• YOUR OBJECTIVE: Retype the passage on mining in Uganda word for word, starting with "Tororo and Hima" and going on through "cement from Kenya.".

====== SELECTED TEXT

The mining industry of Uganda, documented as early as the 1920s, witnessed a boom in the 1950s with a record 30 percent of the country's exports. It received a further boost when mining revenues increased by 48 percent between 1995 and 1997. However, the World Bank reported that the sector's contribution to gross domestic product (GDP) dropped from 6 percent during the 1970s to below 0.5 percent in 2010. Uganda's extractive industry activities have been identified by the Natural Resource Governance Institute as focused on "extraction of cobalt, gold, copper, iron ore, tungsten, steel, tin and other industrial products such as cement, diamonds, salt and vermiculite". Limestone is sold in local markets whereas gold, tin, and tungsten are major exports.

==History==
The country's mining history is recorded in the 1920s with work done at southwest Uganda's tin and tungsten deposits. In the following decade, gold mining began near Busia. In the 1950s, the Kilembe copper mine was developed and it became the country's largest mine. The 1950s and 1960s was an important phase for mining when it had a 30 percent contribution to the total exports of the nation. During the late 1980s, laying of roads led to increase in demand for construction material. The National Mining Commission was formed in 1988. North Korea financed the Ugandan government's project to rehabilitate the Kilembe copper mine.

==Production and impacts==

Companies working in the mining and quarrying industries saw an 11 percent increase in revenues every year (in 2008).

Under the SMMRP, artisanal mining is part of community development with 50 artisanal and small-scale mining associations getting established.

Lack of continuous power supply is one of the challenges that the industry faces.

Tororo and Hima Cement Industries together produce 1.05 million tonnes of cement annually. Despite this, as of 2013 Uganda imported cement from Kenya.

A-Tec Industries (Austria) restarted extraction at the Kilembe Copper Mines with an investment of US$200 million.

============
====== PROVIDED DATA

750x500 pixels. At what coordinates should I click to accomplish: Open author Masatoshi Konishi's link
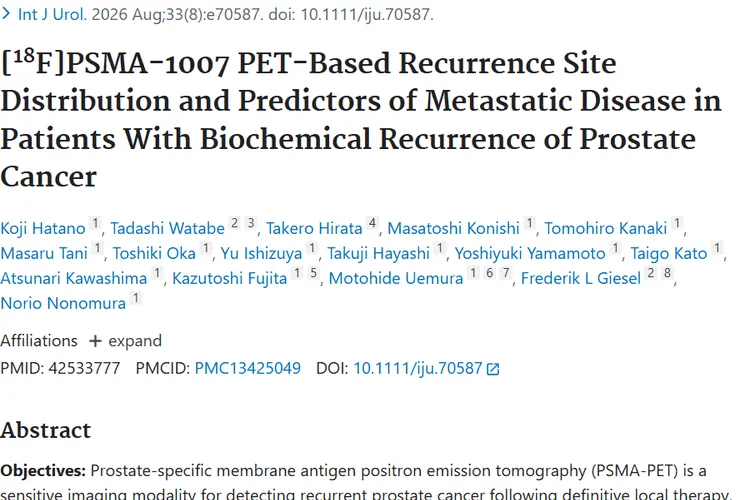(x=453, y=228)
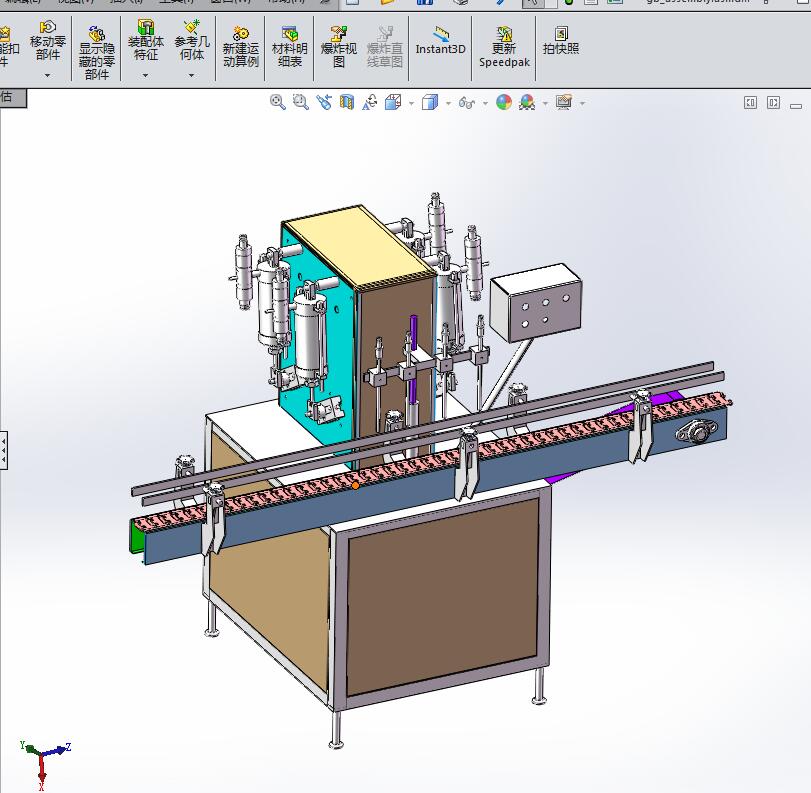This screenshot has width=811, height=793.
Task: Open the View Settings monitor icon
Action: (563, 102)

============

• RESPONSE AREA:
Tororo and Hima Cement Industries together produce 1.05 million tonnes of cement annually. Despite this, as of 2013 Uganda imported cement from Kenya.